═══ EXTRACTED MATERIAL ═══

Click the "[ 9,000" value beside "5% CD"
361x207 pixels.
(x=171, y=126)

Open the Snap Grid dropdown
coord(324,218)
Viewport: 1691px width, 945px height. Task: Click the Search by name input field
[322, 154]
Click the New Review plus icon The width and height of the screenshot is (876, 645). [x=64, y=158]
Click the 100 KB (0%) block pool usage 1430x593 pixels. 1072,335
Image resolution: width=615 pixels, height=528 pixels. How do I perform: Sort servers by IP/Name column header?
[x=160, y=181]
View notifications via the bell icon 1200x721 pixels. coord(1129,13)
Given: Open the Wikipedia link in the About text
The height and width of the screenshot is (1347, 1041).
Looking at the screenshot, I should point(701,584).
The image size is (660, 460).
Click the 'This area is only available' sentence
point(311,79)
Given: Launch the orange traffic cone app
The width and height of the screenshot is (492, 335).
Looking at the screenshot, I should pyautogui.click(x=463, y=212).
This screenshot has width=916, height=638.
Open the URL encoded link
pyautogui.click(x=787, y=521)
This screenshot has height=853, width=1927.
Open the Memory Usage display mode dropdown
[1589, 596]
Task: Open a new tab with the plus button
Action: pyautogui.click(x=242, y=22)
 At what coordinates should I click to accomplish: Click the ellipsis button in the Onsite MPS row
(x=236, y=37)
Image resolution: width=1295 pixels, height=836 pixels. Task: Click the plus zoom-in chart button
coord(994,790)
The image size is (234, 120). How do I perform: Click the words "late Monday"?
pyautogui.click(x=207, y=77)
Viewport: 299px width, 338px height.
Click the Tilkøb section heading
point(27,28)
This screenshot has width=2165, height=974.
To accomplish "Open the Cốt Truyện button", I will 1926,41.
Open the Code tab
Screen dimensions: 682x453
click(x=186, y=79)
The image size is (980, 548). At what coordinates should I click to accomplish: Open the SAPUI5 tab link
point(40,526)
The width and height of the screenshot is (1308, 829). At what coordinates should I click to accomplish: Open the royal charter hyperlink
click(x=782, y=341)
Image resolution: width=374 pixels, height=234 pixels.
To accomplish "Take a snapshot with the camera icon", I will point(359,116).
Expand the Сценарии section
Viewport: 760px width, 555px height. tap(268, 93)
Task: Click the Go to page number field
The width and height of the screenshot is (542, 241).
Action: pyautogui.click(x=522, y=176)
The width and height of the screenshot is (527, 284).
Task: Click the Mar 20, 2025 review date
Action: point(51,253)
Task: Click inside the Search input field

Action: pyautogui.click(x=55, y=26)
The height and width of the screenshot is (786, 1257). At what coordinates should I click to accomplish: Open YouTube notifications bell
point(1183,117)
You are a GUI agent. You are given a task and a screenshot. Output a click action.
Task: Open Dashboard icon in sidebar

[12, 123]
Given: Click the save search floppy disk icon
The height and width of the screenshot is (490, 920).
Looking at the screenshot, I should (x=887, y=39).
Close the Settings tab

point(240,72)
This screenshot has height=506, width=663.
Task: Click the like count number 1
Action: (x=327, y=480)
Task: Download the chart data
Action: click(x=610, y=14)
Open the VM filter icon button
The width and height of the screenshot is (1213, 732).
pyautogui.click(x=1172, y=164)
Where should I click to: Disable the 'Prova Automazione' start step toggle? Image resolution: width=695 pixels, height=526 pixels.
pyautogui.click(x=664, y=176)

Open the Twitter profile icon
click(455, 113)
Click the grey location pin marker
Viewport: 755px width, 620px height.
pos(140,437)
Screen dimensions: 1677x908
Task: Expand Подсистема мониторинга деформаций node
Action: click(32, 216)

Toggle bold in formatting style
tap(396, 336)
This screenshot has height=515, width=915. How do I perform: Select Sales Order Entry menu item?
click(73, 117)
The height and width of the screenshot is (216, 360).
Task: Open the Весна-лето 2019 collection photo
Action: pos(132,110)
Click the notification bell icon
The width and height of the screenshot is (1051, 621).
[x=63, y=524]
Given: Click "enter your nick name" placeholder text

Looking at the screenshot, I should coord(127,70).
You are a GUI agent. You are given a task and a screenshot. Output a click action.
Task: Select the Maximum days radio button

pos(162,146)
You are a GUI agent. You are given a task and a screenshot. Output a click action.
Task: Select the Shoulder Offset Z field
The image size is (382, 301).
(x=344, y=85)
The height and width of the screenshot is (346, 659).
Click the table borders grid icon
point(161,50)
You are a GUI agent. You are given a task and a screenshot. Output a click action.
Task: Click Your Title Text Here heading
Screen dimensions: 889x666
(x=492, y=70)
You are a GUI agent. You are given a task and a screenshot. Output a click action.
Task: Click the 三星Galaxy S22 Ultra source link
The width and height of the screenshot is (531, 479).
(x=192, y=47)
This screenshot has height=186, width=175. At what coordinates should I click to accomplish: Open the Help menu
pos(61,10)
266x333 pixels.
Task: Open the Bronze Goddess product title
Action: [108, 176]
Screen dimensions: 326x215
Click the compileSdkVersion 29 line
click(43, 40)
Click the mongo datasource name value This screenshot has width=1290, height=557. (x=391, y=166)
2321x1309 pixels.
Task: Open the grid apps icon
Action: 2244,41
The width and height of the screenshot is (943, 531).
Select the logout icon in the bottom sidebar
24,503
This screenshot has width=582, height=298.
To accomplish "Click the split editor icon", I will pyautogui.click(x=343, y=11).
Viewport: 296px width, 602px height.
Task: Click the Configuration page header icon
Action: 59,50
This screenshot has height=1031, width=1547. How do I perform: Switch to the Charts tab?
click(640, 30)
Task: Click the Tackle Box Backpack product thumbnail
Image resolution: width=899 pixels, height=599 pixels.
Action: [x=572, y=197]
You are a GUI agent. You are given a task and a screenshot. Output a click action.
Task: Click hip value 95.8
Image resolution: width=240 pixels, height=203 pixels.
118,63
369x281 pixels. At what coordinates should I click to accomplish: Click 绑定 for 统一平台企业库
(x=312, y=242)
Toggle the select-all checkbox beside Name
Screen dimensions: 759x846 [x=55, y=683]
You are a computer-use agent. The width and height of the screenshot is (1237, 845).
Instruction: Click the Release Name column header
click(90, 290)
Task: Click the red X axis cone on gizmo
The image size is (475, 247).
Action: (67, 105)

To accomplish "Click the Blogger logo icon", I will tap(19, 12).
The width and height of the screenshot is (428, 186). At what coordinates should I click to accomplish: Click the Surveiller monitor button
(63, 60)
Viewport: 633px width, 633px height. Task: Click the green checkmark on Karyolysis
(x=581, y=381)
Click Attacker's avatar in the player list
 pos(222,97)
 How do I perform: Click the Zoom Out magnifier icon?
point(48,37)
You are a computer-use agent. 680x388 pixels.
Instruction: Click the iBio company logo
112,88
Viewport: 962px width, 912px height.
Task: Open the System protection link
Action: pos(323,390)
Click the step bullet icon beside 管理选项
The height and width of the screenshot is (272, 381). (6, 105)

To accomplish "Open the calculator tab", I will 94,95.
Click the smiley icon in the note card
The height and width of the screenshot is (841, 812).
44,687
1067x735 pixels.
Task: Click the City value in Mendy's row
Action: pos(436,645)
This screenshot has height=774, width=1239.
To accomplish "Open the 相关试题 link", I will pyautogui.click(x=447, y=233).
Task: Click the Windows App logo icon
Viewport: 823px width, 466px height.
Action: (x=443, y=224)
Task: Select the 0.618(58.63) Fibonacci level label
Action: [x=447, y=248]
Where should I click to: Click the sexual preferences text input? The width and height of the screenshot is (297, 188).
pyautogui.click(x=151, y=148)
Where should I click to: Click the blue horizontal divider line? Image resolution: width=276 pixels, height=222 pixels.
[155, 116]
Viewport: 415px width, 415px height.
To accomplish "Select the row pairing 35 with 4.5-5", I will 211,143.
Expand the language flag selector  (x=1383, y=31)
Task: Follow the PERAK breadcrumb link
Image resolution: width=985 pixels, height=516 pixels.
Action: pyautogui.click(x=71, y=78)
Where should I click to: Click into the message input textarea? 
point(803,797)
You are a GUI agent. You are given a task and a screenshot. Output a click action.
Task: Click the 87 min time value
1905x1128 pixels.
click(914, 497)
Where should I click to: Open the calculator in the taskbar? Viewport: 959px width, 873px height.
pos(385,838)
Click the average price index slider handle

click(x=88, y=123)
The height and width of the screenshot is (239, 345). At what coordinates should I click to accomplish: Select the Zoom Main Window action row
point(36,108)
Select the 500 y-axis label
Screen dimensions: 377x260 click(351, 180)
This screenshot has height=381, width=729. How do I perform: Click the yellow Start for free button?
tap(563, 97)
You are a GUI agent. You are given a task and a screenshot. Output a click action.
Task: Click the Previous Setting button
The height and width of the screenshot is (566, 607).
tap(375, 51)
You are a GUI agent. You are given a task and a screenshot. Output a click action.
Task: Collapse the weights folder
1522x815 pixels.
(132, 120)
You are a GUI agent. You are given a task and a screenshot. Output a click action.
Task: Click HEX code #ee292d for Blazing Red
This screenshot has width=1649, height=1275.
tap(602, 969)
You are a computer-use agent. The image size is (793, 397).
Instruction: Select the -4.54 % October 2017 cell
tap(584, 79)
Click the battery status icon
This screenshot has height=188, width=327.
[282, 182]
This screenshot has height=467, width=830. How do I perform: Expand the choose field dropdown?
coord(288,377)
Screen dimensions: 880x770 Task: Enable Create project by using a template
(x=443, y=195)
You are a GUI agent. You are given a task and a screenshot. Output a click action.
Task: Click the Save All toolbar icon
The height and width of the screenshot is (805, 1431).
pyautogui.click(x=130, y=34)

═══

**STATED GOAL**
Retype the data between the line holding "This screenshot has width=2165, height=974." and the line holding "point(40,526)", inclusive, with no changes.

**TASK RESULT**
This screenshot has width=2165, height=974.
To accomplish "Open the Cốt Truyện button", I will 1926,41.
Open the Code tab
Screen dimensions: 682x453
click(x=186, y=79)
The image size is (980, 548). At what coordinates should I click to accomplish: Open the SAPUI5 tab link
point(40,526)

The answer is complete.